Euronav partnering with Hyundai Heavy, LR and DNV to accelerate development of dual-fuel ammonia-fitted tankers
Crude oil tanker company Euronav NV announced a Joint Development Program (JDP) with the largest shipbuilder in the world, Hyundai Heavy Industries (HHI) and classification societies Lloyd’s Register and DNV, to help accelerate the development of dual fuel Ammonia (NH3) fitted VLCC and Suezmax vessels. The initial term of the JDP will be three years.
Shipping is entering an era of rapid technological developments and increasing environmental efforts demanding strong stewardship. Working with key partners toward the safe transport and commercialization of new technologies will be instrumental in delivering benefits for the wider marine industry. This partnership will accelerate the development and adoption of ammonia as one of the key solutions for the shipping sector.—Hugo de Stoop, CEO of Euronav
Since the beginning of the year, Euronav has invested significantly in its fleet. The company has acquired 2 Suezmaxes through resale of contracts and has taken over an early berth from owners unable to execute the contracts for the construction of two VLCCs. Euronav has entered into new contracts for the building of 3 Suezmaxes and that is has lifted the option to build a third VLCC as per its announcement on 22 April 2021.
All these newbuildings will be delivered in a staggered timing, enabling all parties involved to make concrete progress towards the development of ammonia-fitted tankers.
Every vessel ordered is part of Euronav’s fleet rejuvenation program and is already outperforming other existing vessels in terms of fuel consumption and emissions—in particular the older vessels that will be phased out of the fleet because of their age profile.
In addition, the vessels will feature a gradual and increasing degree of readiness to be converted into dual-fuel fully-fitted ammonia ships at a later stage, while retaining the possibility to convert them into dual-fuel LNG vessels if it would make more commercial sense.
The three firm Suezmaxes were contracted for a total cost of US$199.2 million (US$66.4 million each). The vessels will be delivered in the third quarter of 2023 and the first quarter of 2024. Delivery for the lifted option VLCC will be the second quarter of 2023.
Euronav will meet the financing of this acquisition with existing liquidity and asset-backed debt capacity.

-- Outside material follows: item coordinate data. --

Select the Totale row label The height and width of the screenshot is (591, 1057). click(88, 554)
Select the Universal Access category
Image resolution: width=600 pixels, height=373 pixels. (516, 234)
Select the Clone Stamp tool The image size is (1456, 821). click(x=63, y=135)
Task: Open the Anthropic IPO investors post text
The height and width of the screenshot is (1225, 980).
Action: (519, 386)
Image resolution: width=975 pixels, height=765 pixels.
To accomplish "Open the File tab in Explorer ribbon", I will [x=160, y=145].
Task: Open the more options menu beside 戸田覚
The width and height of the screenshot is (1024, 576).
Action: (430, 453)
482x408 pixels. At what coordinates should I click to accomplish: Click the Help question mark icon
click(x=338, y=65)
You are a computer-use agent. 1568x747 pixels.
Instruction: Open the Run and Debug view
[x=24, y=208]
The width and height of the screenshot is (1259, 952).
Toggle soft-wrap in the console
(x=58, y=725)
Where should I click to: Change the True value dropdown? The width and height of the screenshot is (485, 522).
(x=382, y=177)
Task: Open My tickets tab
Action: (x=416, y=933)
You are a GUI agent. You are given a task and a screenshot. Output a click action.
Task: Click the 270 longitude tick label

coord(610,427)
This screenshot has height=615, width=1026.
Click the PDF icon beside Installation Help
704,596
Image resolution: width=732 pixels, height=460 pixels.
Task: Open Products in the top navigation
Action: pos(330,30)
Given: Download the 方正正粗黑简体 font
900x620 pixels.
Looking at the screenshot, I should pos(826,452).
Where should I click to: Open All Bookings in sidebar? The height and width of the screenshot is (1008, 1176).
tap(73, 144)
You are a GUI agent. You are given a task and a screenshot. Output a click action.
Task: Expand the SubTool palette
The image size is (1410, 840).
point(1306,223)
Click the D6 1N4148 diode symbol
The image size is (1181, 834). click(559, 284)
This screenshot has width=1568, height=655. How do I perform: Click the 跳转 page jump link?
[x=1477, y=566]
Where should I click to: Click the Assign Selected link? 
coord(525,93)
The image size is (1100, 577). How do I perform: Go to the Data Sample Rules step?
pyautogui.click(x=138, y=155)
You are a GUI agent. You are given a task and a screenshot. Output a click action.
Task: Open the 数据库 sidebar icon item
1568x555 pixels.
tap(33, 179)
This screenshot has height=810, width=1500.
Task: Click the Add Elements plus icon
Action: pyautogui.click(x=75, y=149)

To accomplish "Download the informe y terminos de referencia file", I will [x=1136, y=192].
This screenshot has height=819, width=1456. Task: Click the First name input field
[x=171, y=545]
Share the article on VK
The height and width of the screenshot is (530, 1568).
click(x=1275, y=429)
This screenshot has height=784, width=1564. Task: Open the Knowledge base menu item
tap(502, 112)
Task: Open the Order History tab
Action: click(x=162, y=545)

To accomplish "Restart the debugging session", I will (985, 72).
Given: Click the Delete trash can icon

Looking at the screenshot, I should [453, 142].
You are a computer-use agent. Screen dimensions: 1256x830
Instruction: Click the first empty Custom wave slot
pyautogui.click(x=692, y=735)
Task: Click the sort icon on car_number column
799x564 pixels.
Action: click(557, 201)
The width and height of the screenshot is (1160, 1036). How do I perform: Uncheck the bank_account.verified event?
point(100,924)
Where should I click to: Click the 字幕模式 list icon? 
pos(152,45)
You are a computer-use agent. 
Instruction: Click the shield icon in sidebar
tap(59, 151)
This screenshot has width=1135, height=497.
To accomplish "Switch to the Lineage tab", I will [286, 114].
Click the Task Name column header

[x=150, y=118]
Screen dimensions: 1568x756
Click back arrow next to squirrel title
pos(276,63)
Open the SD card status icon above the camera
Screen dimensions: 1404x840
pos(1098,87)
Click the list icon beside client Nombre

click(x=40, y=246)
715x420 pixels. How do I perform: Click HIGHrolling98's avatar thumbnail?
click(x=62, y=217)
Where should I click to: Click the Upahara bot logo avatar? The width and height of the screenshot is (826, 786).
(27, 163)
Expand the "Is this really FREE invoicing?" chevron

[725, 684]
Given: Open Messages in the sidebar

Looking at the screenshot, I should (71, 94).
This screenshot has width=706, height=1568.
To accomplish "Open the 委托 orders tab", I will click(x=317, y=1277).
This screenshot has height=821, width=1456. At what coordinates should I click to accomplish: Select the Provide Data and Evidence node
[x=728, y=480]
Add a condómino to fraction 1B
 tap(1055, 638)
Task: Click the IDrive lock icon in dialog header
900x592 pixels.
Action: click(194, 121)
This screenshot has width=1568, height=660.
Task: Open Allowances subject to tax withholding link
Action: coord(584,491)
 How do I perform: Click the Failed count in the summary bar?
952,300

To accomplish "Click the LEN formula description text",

In today’s fast changing and volatile environment, Euronav states it is important to remain flexible and at the same time contribute to the global effort of reducing greenhouse gas emissions which is key to its own economic sustainability.
Euronav’s owned and operated fleet consists of 2 V-Plus vessels, 48 VLCCs (three to be delivered), 30 Suezmaxes (of which one is in a joint venture, two vessels that are time chartered in and five vessels to be delivered) and 2 FSO vessels (both owned in 50%-50% joint venture).